[Dataset entries]
* * * * * * *
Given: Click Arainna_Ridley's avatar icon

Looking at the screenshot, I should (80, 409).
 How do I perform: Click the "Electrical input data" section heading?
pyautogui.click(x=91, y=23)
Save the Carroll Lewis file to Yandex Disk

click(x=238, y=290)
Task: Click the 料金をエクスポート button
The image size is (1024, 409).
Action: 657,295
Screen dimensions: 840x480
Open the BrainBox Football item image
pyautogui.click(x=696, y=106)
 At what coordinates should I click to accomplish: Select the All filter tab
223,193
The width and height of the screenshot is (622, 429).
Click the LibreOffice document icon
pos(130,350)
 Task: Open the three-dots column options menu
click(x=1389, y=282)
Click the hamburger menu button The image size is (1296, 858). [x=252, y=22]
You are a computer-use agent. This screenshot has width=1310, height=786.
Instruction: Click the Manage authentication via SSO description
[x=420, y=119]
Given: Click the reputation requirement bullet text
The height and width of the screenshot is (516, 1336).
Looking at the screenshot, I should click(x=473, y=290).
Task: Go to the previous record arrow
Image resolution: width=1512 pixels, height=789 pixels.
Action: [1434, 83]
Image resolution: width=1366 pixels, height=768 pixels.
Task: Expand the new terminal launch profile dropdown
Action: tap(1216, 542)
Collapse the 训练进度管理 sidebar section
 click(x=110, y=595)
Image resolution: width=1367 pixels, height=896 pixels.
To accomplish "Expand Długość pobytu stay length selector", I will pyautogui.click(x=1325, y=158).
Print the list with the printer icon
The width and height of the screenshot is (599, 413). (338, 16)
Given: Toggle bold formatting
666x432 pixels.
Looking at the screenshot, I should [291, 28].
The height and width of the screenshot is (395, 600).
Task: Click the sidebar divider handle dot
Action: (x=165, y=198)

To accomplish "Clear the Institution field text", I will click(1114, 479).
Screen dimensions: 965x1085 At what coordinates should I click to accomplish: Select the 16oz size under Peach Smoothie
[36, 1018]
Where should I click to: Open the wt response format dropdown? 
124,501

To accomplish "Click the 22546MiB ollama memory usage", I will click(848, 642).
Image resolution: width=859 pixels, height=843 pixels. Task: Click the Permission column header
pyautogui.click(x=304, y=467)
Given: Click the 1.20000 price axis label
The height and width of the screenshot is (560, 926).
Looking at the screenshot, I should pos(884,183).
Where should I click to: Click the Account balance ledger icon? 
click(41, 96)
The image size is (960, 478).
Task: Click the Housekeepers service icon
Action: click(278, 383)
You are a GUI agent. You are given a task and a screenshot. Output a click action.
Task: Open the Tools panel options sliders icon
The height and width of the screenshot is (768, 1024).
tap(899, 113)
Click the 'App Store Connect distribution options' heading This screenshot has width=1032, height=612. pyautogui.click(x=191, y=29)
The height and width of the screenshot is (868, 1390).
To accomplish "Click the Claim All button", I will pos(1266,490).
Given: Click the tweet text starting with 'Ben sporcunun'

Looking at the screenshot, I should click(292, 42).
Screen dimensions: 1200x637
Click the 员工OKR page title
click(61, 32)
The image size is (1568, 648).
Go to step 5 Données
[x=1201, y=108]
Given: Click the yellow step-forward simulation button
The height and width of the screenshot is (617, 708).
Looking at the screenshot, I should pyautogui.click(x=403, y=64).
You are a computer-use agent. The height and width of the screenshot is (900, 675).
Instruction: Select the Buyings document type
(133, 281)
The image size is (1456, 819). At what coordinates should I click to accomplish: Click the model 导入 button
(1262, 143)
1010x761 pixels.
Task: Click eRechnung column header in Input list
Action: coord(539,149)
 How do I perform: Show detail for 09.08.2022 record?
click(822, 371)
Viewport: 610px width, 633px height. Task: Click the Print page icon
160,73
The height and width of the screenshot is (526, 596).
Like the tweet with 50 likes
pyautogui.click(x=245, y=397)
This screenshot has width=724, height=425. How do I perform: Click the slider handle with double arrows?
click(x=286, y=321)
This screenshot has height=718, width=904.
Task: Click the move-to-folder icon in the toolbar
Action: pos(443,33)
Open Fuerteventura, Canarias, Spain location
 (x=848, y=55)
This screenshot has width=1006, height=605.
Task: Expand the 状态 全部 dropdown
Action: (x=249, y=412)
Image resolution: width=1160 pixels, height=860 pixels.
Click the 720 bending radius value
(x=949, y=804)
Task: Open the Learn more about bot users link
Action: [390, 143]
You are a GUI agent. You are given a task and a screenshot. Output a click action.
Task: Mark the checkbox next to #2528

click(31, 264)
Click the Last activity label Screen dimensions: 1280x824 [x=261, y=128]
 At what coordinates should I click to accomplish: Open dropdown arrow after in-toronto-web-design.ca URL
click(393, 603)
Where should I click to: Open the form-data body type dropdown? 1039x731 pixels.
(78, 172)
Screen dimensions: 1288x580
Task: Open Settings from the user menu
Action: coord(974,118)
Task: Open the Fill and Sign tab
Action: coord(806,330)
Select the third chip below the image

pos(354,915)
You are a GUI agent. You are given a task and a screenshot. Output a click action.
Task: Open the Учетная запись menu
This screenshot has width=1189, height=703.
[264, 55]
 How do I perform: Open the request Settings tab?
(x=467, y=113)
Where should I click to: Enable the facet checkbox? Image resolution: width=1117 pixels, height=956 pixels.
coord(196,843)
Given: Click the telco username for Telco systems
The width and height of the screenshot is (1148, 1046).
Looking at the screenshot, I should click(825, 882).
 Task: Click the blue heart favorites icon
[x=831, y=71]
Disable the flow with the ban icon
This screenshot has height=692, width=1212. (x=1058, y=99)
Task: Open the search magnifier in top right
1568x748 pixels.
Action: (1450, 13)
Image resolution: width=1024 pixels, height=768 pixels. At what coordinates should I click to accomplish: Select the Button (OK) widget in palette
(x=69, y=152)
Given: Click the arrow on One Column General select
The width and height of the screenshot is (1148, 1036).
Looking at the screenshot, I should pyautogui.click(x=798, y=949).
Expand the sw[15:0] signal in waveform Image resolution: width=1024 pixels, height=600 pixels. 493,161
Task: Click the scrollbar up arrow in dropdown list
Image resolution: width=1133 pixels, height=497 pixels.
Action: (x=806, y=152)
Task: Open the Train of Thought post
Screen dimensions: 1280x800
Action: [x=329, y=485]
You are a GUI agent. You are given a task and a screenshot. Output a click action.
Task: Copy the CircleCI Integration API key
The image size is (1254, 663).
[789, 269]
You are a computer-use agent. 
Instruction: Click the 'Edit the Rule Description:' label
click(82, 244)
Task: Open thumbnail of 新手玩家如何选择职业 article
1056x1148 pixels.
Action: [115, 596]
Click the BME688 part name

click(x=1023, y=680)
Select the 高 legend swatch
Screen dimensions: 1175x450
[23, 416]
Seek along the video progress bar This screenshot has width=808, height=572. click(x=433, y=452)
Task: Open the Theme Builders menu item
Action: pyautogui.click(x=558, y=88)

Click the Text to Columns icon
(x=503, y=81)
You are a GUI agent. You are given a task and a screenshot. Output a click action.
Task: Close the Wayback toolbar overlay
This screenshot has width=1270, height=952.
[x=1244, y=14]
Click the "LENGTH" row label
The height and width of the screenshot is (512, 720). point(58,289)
* * * * * * *
**What the exercise asks**
Number of lines above containing "computer": give it, with no other text.

**Completed exercise**
3